View Full Version : Newbie to the forum- black powder rifle selection
November 25, 2002, 02:07 PM
Hello. I was told this forum would be a great place to receive some much needed advice.
I have exclusively bow hunted for the past 20 years and decided to add the black powder rifle to my hunting experience. As a starter rifle I purchased a Cabela's Hawken rifle. I have made several mistakes like shooting sabots through it and attempted to get accessories. Dang metric stuff anyway. So I was shooting this thing and wound up with a severe should bruise, a split stock, a missed elk, and a not enough confidence to shoot the next shot syndrome.
I need a new rifle and since I have a traditional one now that needs to be repaired I thought I would get an in-line. I am left handed with a rifle, don't ask, so keep that in mind. It was suggested by a very successful BP hunter to look seriously at the Marlin MLS54. The gun has a synthetic stock, stainless barrel, scope mount holes, aluminum rod, and rubber butt. The rifle is $182.
I know that there are more expensive guns but the main issue is this a good quality gun for the value?
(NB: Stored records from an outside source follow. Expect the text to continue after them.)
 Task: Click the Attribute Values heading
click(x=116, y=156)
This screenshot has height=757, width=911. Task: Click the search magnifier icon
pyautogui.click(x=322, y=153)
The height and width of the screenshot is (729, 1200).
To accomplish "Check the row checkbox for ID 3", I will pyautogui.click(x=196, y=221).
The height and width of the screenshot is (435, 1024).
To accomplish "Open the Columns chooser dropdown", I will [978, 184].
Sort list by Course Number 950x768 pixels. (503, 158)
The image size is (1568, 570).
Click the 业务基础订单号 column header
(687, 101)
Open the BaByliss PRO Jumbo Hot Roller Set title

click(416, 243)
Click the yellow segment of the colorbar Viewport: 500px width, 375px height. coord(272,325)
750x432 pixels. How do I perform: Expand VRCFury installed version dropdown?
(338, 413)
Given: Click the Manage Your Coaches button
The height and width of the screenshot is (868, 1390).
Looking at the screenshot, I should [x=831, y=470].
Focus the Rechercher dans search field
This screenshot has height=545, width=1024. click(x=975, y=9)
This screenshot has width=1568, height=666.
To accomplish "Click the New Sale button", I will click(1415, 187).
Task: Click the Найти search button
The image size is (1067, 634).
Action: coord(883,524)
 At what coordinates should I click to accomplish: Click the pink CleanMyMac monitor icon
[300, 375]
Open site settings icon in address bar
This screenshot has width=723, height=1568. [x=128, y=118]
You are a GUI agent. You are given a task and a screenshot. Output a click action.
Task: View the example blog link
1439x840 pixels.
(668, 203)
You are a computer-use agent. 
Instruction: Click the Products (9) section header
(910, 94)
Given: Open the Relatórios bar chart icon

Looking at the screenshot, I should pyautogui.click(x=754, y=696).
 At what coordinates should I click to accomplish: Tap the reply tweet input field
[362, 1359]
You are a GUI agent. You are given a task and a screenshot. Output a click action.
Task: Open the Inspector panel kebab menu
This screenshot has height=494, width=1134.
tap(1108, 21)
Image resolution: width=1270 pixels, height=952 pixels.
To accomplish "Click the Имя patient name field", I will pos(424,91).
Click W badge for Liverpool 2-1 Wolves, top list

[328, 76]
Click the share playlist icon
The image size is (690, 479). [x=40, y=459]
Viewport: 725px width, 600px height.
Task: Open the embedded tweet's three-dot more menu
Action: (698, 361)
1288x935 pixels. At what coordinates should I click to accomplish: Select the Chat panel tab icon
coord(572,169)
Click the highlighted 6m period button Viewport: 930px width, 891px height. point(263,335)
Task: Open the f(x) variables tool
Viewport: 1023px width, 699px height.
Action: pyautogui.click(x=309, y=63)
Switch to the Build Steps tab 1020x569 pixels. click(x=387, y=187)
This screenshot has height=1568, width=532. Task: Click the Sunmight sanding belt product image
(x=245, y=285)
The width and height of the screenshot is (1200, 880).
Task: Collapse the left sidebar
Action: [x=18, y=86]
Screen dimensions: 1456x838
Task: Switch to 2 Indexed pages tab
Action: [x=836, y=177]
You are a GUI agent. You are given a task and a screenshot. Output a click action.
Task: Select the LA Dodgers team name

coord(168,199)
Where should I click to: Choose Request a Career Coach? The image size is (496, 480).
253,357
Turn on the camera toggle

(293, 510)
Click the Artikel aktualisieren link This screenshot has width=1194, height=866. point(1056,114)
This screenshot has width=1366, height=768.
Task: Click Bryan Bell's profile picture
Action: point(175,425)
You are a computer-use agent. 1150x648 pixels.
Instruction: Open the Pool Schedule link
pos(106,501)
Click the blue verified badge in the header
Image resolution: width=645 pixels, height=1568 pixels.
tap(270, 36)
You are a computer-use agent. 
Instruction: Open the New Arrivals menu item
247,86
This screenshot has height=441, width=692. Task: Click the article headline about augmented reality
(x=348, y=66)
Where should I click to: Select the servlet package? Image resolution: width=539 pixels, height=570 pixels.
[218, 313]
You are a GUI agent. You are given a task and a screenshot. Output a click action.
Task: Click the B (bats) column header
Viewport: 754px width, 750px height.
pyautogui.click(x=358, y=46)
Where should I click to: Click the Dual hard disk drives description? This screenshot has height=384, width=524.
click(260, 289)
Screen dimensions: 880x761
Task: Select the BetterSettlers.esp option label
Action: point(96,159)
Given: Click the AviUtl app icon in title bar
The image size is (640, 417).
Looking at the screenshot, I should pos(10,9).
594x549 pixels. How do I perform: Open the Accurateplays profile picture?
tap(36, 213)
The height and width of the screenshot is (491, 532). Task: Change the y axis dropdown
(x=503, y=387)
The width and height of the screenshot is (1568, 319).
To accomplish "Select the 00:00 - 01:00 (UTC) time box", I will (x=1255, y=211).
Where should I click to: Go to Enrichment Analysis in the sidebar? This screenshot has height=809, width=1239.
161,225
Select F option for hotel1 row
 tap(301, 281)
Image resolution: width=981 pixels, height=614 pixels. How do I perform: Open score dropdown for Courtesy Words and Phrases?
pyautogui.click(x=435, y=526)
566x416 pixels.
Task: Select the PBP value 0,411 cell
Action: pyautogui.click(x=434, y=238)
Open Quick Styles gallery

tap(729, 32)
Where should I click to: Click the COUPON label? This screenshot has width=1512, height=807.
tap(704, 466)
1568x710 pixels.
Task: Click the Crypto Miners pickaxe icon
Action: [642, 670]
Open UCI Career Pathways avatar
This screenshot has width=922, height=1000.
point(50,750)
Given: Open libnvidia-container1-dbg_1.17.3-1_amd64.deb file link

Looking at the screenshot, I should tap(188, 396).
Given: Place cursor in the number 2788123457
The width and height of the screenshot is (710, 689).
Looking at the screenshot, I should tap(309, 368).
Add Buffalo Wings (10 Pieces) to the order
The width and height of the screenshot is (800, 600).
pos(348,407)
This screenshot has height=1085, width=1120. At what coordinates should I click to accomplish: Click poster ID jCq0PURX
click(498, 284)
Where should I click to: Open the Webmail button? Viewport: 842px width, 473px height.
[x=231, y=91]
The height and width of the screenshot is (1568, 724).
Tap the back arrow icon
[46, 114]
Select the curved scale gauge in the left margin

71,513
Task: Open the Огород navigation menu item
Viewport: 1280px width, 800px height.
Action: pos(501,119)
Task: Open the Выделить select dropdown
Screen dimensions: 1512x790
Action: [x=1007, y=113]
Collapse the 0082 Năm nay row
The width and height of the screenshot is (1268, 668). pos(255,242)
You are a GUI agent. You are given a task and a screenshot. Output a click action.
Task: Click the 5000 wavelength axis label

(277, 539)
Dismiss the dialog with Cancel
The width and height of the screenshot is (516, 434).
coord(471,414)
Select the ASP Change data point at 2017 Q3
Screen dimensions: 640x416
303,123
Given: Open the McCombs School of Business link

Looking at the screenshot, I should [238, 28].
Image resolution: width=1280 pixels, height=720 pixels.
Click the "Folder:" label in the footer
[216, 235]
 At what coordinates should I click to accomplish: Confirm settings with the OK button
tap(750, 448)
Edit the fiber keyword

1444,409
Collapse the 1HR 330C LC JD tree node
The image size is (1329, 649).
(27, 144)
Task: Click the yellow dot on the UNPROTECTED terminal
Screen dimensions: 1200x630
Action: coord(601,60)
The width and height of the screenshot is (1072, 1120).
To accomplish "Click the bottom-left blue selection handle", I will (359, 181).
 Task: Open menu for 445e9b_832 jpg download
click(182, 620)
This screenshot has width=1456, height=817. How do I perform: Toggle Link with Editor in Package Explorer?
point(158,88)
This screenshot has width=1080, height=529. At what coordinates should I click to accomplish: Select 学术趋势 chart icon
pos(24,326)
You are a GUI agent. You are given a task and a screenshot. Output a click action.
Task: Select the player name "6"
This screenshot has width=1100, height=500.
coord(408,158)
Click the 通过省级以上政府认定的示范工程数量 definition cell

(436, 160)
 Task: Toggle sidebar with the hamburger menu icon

Any thoughts?
November 25, 2002, 08:46 PM
Well Welcome to the board, this is truly a great place to ask questions, as there is a ton of collected knowledge here.
2 part answer, 1st you will recieve many opinions on traditional Muzle loaders vs Inlines here, personaly I prefer traditional, but don't mind inlines. I'm not real familiar with the marlin, however they normally put out quality rifles, so you really can't go wrong. I think the majority of the inlines are fairly accurate, be aware the 150 gr load probrably won't be the most accurate load for your gun. That's going to take some practice.
2nd you're best route would probrably be to tell us what happened to the first rifle, I'll bet that somebody here can explain what went wrong, and help restore you're confidence. Traditional MLs can be just as reliable and accurate as inlines when you know what you are doing.
November 26, 2002, 12:17 PM
I ordered a new stock for the hawken. It split on both sides of the breach through the hammer mount screw hole and on the hammer side. I was under the impression the gun was a 1:28 twist and was trying to shoot sabots. Oops. I want a 1:28 twist to shoot conicals and sabots. The gun seems to be accurate enough but I have little experience with the ML. I was shooting at 100 yrds at a sticky note on a cardboard box. The group of 5 was 8". I may have been able to do better but I was flinching pretty bad and really did not want to shoot that thing again.
Set up- 110 grs of Seven, 300 gr. nozzler sabot.
I am not that interested in the debate between the styles. I have been an archer all my life and shot about every type of bow there is. I prefer the open class with sites, release, compound etc. and so I have been involved in discussions of tradition. I'll shoot what I like if it is legal and will not pass judgement on others if they shoot something different. I like both types of ML's so I will have both to play with.
Thanks for your reply.
November 26, 2002, 10:36 PM
An archer who flinches with a smokepole? Generally archers have to be steadier with their follow-through since arrows are so much slower than bullets. Earplugs/earmuffs?
Try benchresting to determine the accuracy potential of your gun. Be sure to tuck the stock snug into your shoulder to minimize the recoil. It hurts more when it jumps into you that when it "pushes" you back. Whether you shoot a traditional or in-line, tuck it in. It almost goes without saying that once you develop a "fear" of the gun, flinching sets in and your group widens. Try it again but tuck it in this time.
Good luck, have fun and be safe.
November 27, 2002, 11:22 AM
4v50 Gary- The flinching was coming from the beating I had been receiving. Both my cheek and shoulder were bruised big time. It has been suggested that I had too heavy of bullets which may have equated to excessive pressures. The results was a mule kick that split the stock.
You are correct about flinching in general. I have shot comp both in the military and civilian and have a pretty good handle on shooting technique. But technique does not appear to work to well when you are crying like a baby and running to mama! ha ha
Oh BTW the 8" group at 100 was standing free hand. Just kidding.
Thanks guys for the help.
November 27, 2002, 08:24 PM
I used to shoot ML's but being lefthanded and having multiple heart attacks,I don't abuse my left shoulder any more.While i was shooting I shot Hawken,Long Rifle style.Musket.I liked flint,with that flash at the end of your nose,and your face peppered with power.With all that aside,try to stay with traditional cap lock or flint,just like it was pre 1840.Just my idea.Have fun!!!
November 27, 2002, 09:22 PM
First you have no need for all that power. 110 grains over a 300 grain sabot is just more than you need.
A patched ball over 70 to 80 grains of blackpowder is more than enough. A round ball always expands and it is very deadly.
This load will be very accurate in a real rifle and it will not hurt your sholder. You will enjoy shooting your rifle and get good with it.
A good well placed ball is much better than a poorly placed sabot no matter how fast it is going.